[A block of data]
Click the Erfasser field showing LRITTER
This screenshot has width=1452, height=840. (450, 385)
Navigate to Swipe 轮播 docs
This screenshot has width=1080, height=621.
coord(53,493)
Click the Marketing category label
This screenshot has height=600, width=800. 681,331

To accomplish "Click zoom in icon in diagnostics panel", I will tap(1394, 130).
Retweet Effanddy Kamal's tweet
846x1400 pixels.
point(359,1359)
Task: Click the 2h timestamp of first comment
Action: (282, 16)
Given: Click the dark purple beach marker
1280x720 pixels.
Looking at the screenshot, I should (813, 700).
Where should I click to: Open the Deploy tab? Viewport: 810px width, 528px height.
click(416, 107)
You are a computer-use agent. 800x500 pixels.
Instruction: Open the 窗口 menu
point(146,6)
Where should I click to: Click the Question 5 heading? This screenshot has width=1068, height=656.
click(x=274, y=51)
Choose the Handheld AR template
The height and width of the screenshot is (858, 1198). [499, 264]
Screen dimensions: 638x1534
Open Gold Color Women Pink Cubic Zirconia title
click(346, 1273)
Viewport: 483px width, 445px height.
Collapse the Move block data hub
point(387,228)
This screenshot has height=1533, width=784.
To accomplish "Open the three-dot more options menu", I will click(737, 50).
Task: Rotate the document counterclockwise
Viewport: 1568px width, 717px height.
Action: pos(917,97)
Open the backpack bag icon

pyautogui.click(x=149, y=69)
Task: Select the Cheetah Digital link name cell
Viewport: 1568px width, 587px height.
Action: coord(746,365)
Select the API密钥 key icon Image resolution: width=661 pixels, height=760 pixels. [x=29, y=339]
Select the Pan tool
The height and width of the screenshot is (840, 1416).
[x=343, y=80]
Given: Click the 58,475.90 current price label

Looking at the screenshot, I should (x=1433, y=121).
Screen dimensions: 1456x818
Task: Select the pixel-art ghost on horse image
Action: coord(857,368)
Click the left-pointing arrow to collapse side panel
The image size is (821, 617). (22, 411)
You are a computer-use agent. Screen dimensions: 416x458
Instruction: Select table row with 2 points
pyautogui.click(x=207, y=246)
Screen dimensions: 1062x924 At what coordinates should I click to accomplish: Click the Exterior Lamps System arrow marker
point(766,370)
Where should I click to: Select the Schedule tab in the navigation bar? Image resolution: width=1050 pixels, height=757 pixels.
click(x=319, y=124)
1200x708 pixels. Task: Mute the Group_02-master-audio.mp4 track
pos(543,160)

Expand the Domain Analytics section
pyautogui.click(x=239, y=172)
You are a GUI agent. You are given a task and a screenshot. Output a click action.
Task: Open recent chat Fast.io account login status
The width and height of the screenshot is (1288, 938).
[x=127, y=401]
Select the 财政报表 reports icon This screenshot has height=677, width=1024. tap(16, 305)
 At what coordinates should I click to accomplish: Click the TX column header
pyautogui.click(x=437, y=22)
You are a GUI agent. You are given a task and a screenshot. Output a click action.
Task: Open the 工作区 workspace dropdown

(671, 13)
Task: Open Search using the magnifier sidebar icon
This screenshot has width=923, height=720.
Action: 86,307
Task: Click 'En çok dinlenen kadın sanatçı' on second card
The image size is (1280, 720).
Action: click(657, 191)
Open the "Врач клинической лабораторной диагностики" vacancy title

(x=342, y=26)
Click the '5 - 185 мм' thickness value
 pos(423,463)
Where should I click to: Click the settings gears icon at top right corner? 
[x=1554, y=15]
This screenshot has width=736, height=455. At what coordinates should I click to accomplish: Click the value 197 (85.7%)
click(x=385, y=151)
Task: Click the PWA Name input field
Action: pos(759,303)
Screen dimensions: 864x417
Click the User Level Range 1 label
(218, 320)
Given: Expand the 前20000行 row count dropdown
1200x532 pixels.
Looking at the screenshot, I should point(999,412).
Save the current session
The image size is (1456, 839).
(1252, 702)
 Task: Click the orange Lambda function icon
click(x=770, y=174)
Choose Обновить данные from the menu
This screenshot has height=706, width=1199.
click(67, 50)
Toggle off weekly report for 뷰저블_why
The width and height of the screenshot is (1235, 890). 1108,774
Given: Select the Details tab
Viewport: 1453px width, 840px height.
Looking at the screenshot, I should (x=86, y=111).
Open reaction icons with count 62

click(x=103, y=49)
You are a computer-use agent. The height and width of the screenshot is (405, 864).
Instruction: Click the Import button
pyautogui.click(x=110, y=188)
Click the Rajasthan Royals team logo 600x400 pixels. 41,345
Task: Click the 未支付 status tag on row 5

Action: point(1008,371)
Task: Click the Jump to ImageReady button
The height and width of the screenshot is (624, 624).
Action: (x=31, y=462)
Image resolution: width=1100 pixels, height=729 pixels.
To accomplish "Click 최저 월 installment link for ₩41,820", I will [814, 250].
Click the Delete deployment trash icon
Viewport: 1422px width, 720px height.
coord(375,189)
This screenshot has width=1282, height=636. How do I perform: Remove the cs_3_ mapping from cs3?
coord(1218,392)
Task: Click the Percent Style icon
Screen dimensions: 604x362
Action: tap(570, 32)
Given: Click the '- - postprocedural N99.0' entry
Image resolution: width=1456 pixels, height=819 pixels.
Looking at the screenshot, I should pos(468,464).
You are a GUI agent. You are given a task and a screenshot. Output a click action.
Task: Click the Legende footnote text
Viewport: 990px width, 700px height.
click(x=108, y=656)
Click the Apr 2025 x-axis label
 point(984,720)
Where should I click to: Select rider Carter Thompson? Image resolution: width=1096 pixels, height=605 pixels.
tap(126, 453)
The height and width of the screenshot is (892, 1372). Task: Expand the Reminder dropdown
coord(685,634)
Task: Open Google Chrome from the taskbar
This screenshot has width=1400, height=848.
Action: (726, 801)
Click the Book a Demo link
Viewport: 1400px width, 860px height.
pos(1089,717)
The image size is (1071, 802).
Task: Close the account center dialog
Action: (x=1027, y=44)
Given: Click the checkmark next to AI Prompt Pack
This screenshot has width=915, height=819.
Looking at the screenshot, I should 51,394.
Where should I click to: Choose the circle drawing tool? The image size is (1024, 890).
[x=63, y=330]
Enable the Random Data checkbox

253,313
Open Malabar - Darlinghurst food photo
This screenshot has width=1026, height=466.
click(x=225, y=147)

Task brief: Present the material above as a Markdown table with the columns Row and Line, numbering each line in order and leaving out the blank lines.

Task answer:
| Row | Line |
|---|---|
| 1 | Click the Erfasser field showing LRITTER |
| 2 | This screenshot has width=1452, height=840. (450, 385) |
| 3 | Navigate to Swipe 轮播 docs |
| 4 | This screenshot has width=1080, height=621. |
| 5 | coord(53,493) |
| 6 | Click the Marketing category label |
| 7 | This screenshot has height=600, width=800. 681,331 |
| 8 | To accomplish "Click zoom in icon in diagnostics panel", I will tap(1394, 130). |
| 9 | Retweet Effanddy Kamal's tweet |
| 10 | 846x1400 pixels. |
| 11 | point(359,1359) |
| 12 | Task: Click the 2h timestamp of first comment |
| 13 | Action: (282, 16) |
| 14 | Given: Click the dark purple beach marker |
| 15 | 1280x720 pixels. |
| 16 | Looking at the screenshot, I should (813, 700). |
| 17 | Where should I click to: Open the Deploy tab? Viewport: 810px width, 528px height. |
| 18 | click(416, 107) |
| 19 | You are a computer-use agent. 800x500 pixels. |
| 20 | Instruction: Open the 窗口 menu |
| 21 | point(146,6) |
| 22 | Where should I click to: Click the Question 5 heading? This screenshot has width=1068, height=656. |
| 23 | click(x=274, y=51) |
| 24 | Choose the Handheld AR template |
| 25 | The height and width of the screenshot is (858, 1198). [499, 264] |
| 26 | Screen dimensions: 638x1534 |
| 27 | Open Gold Color Women Pink Cubic Zirconia title |
| 28 | click(346, 1273) |
| 29 | Viewport: 483px width, 445px height. |
| 30 | Collapse the Move block data hub |
| 31 | point(387,228) |
| 32 | This screenshot has height=1533, width=784. |
| 33 | To accomplish "Open the three-dot more options menu", I will click(737, 50). |
| 34 | Task: Rotate the document counterclockwise |
| 35 | Viewport: 1568px width, 717px height. |
| 36 | Action: pos(917,97) |
| 37 | Open the backpack bag icon |
| 38 | pyautogui.click(x=149, y=69) |
| 39 | Task: Select the Cheetah Digital link name cell |
| 40 | Viewport: 1568px width, 587px height. |
| 41 | Action: coord(746,365) |
| 42 | Select the API密钥 key icon Image resolution: width=661 pixels, height=760 pixels. [x=29, y=339] |
| 43 | Select the Pan tool |
| 44 | The height and width of the screenshot is (840, 1416). |
| 45 | [x=343, y=80] |
| 46 | Given: Click the 58,475.90 current price label |
| 47 | Looking at the screenshot, I should (x=1433, y=121). |
| 48 | Screen dimensions: 1456x818 |
| 49 | Task: Select the pixel-art ghost on horse image |
| 50 | Action: coord(857,368) |
| 51 | Click the left-pointing arrow to collapse side panel |
| 52 | The image size is (821, 617). (22, 411) |
| 53 | You are a computer-use agent. Screen dimensions: 416x458 |
| 54 | Instruction: Select table row with 2 points |
| 55 | pyautogui.click(x=207, y=246) |
| 56 | Screen dimensions: 1062x924 At what coordinates should I click to accomplish: Click the Exterior Lamps System arrow marker |
| 57 | point(766,370) |
| 58 | Where should I click to: Select the Schedule tab in the navigation bar? Image resolution: width=1050 pixels, height=757 pixels. |
| 59 | click(x=319, y=124) |
| 60 | 1200x708 pixels. Task: Mute the Group_02-master-audio.mp4 track |
| 61 | pos(543,160) |
| 62 | Expand the Domain Analytics section |
| 63 | pyautogui.click(x=239, y=172) |
| 64 | You are a GUI agent. You are given a task and a screenshot. Output a click action. |
| 65 | Task: Open recent chat Fast.io account login status |
| 66 | The width and height of the screenshot is (1288, 938). |
| 67 | [x=127, y=401] |
| 68 | Select the 财政报表 reports icon This screenshot has height=677, width=1024. tap(16, 305) |
| 69 |  At what coordinates should I click to accomplish: Click the TX column header |
| 70 | pyautogui.click(x=437, y=22) |
| 71 | You are a GUI agent. You are given a task and a screenshot. Output a click action. |
| 72 | Task: Open the 工作区 workspace dropdown |
| 73 | (671, 13) |
| 74 | Task: Open Search using the magnifier sidebar icon |
| 75 | This screenshot has width=923, height=720. |
| 76 | Action: 86,307 |
| 77 | Task: Click 'En çok dinlenen kadın sanatçı' on second card |
| 78 | The image size is (1280, 720). |
| 79 | Action: click(657, 191) |
| 80 | Open the "Врач клинической лабораторной диагностики" vacancy title |
| 81 | (x=342, y=26) |
| 82 | Click the '5 - 185 мм' thickness value |
| 83 |  pos(423,463) |
| 84 | Where should I click to: Click the settings gears icon at top right corner?  |
| 85 | [x=1554, y=15] |
| 86 | This screenshot has width=736, height=455. At what coordinates should I click to accomplish: Click the value 197 (85.7%) |
| 87 | click(x=385, y=151) |
| 88 | Task: Click the PWA Name input field |
| 89 | Action: pos(759,303) |
| 90 | Screen dimensions: 864x417 |
| 91 | Click the User Level Range 1 label |
| 92 | (218, 320) |
| 93 | Given: Expand the 前20000行 row count dropdown |
| 94 | 1200x532 pixels. |
| 95 | Looking at the screenshot, I should point(999,412). |
| 96 | Save the current session |
| 97 | The image size is (1456, 839). |
| 98 | (1252, 702) |
| 99 |  Task: Click the orange Lambda function icon |
| 100 | click(x=770, y=174) |
| 101 | Choose Обновить данные from the menu |
| 102 | This screenshot has height=706, width=1199. |
| 103 | click(67, 50) |
| 104 | Toggle off weekly report for 뷰저블_why |
| 105 | The width and height of the screenshot is (1235, 890). 1108,774 |
| 106 | Given: Select the Details tab |
| 107 | Viewport: 1453px width, 840px height. |
| 108 | Looking at the screenshot, I should (x=86, y=111). |
| 109 | Open reaction icons with count 62 |
| 110 | click(x=103, y=49) |
| 111 | You are a computer-use agent. The height and width of the screenshot is (405, 864). |
| 112 | Instruction: Click the Import button |
| 113 | pyautogui.click(x=110, y=188) |
| 114 | Click the Rajasthan Royals team logo 600x400 pixels. 41,345 |
| 115 | Task: Click the 未支付 status tag on row 5 |
| 116 | Action: point(1008,371) |
| 117 | Task: Click the Jump to ImageReady button |
| 118 | The height and width of the screenshot is (624, 624). |
| 119 | Action: (x=31, y=462) |
| 120 | Image resolution: width=1100 pixels, height=729 pixels. |
| 121 | To accomplish "Click 최저 월 installment link for ₩41,820", I will [814, 250]. |
| 122 | Click the Delete deployment trash icon |
| 123 | Viewport: 1422px width, 720px height. |
| 124 | coord(375,189) |
| 125 | This screenshot has width=1282, height=636. How do I perform: Remove the cs_3_ mapping from cs3? |
| 126 | coord(1218,392) |
| 127 | Task: Click the Percent Style icon |
| 128 | Screen dimensions: 604x362 |
| 129 | Action: tap(570, 32) |
| 130 | Given: Click the '- - postprocedural N99.0' entry |
| 131 | Image resolution: width=1456 pixels, height=819 pixels. |
| 132 | Looking at the screenshot, I should pos(468,464). |
| 133 | You are a GUI agent. You are given a task and a screenshot. Output a click action. |
| 134 | Task: Click the Legende footnote text |
| 135 | Viewport: 990px width, 700px height. |
| 136 | click(x=108, y=656) |
| 137 | Click the Apr 2025 x-axis label |
| 138 |  point(984,720) |
| 139 | Where should I click to: Select rider Carter Thompson? Image resolution: width=1096 pixels, height=605 pixels. |
| 140 | tap(126, 453) |
| 141 | The height and width of the screenshot is (892, 1372). Task: Expand the Reminder dropdown |
| 142 | coord(685,634) |
| 143 | Task: Open Google Chrome from the taskbar |
| 144 | This screenshot has width=1400, height=848. |
| 145 | Action: (726, 801) |
| 146 | Click the Book a Demo link |
| 147 | Viewport: 1400px width, 860px height. |
| 148 | pos(1089,717) |
| 149 | The image size is (1071, 802). |
| 150 | Task: Close the account center dialog |
| 151 | Action: (x=1027, y=44) |
| 152 | Given: Click the checkmark next to AI Prompt Pack |
| 153 | This screenshot has width=915, height=819. |
| 154 | Looking at the screenshot, I should 51,394. |
| 155 | Where should I click to: Choose the circle drawing tool? The image size is (1024, 890). |
| 156 | [x=63, y=330] |
| 157 | Enable the Random Data checkbox |
| 158 | 253,313 |
| 159 | Open Malabar - Darlinghurst food photo |
| 160 | This screenshot has width=1026, height=466. |
| 161 | click(x=225, y=147) |